# Brief
Can you put the rows from the line containing "Given: Click the Menus list icon" through the line containing "The width and height of the screenshot is (1000, 625).", both included, into a JSON list of strings with one string per line and blank lines left out?

====== Stored records

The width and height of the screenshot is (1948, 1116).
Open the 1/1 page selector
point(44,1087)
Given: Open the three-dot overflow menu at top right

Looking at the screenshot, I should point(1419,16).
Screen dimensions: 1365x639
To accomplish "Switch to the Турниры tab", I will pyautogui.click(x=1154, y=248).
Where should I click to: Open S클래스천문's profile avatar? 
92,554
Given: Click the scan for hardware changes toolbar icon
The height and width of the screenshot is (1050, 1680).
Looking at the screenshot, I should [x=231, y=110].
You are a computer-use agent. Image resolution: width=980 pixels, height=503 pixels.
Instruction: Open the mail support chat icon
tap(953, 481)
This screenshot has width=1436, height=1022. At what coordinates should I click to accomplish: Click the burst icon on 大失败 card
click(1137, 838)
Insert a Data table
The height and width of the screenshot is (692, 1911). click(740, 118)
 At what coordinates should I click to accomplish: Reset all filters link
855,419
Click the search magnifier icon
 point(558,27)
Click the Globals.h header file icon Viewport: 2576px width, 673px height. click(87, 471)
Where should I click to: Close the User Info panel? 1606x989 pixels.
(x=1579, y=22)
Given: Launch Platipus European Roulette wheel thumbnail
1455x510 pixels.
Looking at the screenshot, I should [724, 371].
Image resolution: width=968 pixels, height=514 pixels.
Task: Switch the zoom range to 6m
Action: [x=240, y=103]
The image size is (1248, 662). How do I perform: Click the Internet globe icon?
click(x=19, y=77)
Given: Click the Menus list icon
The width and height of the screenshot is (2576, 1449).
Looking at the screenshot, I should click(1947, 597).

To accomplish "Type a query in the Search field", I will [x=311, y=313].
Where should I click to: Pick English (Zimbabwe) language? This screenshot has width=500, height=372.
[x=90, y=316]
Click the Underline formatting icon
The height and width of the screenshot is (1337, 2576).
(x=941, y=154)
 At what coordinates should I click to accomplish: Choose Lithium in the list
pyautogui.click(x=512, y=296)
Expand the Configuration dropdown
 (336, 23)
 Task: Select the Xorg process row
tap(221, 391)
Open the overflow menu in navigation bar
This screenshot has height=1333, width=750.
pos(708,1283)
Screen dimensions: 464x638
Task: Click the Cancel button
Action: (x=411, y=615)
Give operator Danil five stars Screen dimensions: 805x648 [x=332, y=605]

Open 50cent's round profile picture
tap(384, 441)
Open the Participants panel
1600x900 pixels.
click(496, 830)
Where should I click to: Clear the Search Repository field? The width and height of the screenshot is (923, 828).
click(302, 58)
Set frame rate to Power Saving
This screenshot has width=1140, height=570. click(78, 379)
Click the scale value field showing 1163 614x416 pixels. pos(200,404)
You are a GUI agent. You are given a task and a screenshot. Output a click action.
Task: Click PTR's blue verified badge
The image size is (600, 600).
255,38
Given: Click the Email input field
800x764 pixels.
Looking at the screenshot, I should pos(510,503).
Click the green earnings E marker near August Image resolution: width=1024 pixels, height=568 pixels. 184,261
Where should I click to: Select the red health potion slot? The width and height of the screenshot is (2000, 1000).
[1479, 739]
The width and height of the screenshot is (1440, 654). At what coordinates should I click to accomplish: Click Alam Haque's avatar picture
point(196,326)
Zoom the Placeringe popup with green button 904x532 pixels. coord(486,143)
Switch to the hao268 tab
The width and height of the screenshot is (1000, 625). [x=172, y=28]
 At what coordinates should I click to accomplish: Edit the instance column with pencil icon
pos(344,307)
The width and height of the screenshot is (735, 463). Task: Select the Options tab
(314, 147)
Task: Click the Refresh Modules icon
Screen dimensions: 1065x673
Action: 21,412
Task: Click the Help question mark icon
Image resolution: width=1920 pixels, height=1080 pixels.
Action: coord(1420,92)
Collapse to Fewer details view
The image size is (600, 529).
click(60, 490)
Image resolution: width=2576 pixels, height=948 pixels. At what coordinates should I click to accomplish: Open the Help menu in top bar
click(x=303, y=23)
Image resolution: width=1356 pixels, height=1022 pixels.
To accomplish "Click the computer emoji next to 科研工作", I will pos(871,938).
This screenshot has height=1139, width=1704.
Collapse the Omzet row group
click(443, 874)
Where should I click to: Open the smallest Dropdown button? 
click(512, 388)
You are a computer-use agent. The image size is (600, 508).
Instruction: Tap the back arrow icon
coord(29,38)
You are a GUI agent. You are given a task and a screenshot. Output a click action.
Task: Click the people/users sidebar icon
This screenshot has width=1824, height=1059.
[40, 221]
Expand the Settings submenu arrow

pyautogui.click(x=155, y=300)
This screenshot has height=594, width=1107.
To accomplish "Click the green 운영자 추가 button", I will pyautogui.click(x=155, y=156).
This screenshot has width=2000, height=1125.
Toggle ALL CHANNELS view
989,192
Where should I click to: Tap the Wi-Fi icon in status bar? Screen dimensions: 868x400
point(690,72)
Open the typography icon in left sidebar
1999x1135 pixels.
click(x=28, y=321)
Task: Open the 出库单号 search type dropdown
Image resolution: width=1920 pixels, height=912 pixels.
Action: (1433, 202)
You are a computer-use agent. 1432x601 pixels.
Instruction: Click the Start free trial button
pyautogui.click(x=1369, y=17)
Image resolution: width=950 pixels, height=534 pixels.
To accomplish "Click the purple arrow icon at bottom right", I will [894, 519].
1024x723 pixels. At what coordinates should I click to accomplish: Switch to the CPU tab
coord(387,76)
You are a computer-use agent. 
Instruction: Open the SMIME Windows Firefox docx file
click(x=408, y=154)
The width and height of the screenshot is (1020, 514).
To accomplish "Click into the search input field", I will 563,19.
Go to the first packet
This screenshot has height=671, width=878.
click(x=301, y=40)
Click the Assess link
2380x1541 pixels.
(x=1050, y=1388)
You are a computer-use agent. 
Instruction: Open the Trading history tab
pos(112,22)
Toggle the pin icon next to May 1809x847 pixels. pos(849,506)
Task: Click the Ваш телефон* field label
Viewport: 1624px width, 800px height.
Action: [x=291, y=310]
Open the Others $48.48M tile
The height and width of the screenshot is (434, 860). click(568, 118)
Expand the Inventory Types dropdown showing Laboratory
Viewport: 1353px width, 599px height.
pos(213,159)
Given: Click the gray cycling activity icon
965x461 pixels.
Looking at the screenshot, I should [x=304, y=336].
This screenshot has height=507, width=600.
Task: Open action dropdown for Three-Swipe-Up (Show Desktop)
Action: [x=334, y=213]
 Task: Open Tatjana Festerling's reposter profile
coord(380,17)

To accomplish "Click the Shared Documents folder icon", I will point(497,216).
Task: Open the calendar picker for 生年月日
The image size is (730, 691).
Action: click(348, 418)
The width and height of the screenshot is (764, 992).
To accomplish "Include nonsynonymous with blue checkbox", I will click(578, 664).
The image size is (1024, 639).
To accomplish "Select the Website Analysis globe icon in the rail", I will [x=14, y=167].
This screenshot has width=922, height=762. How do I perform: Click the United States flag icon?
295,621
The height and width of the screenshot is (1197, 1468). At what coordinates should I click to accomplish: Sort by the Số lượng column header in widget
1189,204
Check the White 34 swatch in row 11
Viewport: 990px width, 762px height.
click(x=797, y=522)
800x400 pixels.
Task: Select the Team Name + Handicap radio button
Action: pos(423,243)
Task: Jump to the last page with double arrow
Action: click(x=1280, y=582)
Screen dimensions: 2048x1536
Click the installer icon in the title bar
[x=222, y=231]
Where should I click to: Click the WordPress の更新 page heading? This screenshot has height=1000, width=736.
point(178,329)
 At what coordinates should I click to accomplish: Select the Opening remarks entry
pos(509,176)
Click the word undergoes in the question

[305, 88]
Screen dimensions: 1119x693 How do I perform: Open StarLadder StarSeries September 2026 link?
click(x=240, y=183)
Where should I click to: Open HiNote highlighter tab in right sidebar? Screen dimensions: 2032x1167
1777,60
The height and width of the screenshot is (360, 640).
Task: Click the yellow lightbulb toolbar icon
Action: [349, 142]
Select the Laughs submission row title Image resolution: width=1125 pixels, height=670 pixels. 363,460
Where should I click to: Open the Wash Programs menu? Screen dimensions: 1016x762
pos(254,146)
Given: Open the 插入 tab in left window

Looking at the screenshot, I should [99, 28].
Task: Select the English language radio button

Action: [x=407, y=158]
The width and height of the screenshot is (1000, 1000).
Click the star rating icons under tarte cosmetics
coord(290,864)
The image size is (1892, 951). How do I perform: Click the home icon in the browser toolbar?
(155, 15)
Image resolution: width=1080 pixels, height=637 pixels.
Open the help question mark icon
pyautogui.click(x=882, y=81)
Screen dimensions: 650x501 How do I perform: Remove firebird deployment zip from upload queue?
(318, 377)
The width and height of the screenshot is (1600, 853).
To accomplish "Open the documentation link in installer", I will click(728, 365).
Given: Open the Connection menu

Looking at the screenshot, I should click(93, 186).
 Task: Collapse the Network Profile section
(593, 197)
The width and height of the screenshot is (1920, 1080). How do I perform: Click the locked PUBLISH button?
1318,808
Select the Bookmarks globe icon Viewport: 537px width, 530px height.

============

# Task response
[
  "Given: Click the Menus list icon",
  "The width and height of the screenshot is (2576, 1449).",
  "Looking at the screenshot, I should click(1947, 597).",
  "To accomplish \"Type a query in the Search field\", I will [x=311, y=313].",
  "Where should I click to: Pick English (Zimbabwe) language? This screenshot has width=500, height=372.",
  "[x=90, y=316]",
  "Click the Underline formatting icon",
  "The height and width of the screenshot is (1337, 2576).",
  "(x=941, y=154)",
  " At what coordinates should I click to accomplish: Choose Lithium in the list",
  "pyautogui.click(x=512, y=296)",
  "Expand the Configuration dropdown",
  " (336, 23)",
  " Task: Select the Xorg process row",
  "tap(221, 391)",
  "Open the overflow menu in navigation bar",
  "This screenshot has height=1333, width=750.",
  "pos(708,1283)",
  "Screen dimensions: 464x638",
  "Task: Click the Cancel button",
  "Action: (x=411, y=615)",
  "Give operator Danil five stars Screen dimensions: 805x648 [x=332, y=605]",
  "Open 50cent's round profile picture",
  "tap(384, 441)",
  "Open the Participants panel",
  "1600x900 pixels.",
  "click(496, 830)",
  "Where should I click to: Clear the Search Repository field? The width and height of the screenshot is (923, 828).",
  "click(302, 58)",
  "Set frame rate to Power Saving",
  "This screenshot has width=1140, height=570. click(78, 379)",
  "Click the scale value field showing 1163 614x416 pixels. pos(200,404)",
  "You are a GUI agent. You are given a task and a screenshot. Output a click action.",
  "Task: Click PTR's blue verified badge",
  "The image size is (600, 600).",
  "255,38",
  "Given: Click the Email input field",
  "800x764 pixels.",
  "Looking at the screenshot, I should pos(510,503).",
  "Click the green earnings E marker near August Image resolution: width=1024 pixels, height=568 pixels. 184,261",
  "Where should I click to: Select the red health potion slot? The width and height of the screenshot is (2000, 1000).",
  "[1479, 739]",
  "The width and height of the screenshot is (1440, 654). At what coordinates should I click to accomplish: Click Alam Haque's avatar picture",
  "point(196,326)",
  "Zoom the Placeringe popup with green button 904x532 pixels. coord(486,143)",
  "Switch to the hao268 tab",
  "The width and height of the screenshot is (1000, 625). [x=172, y=28]"
]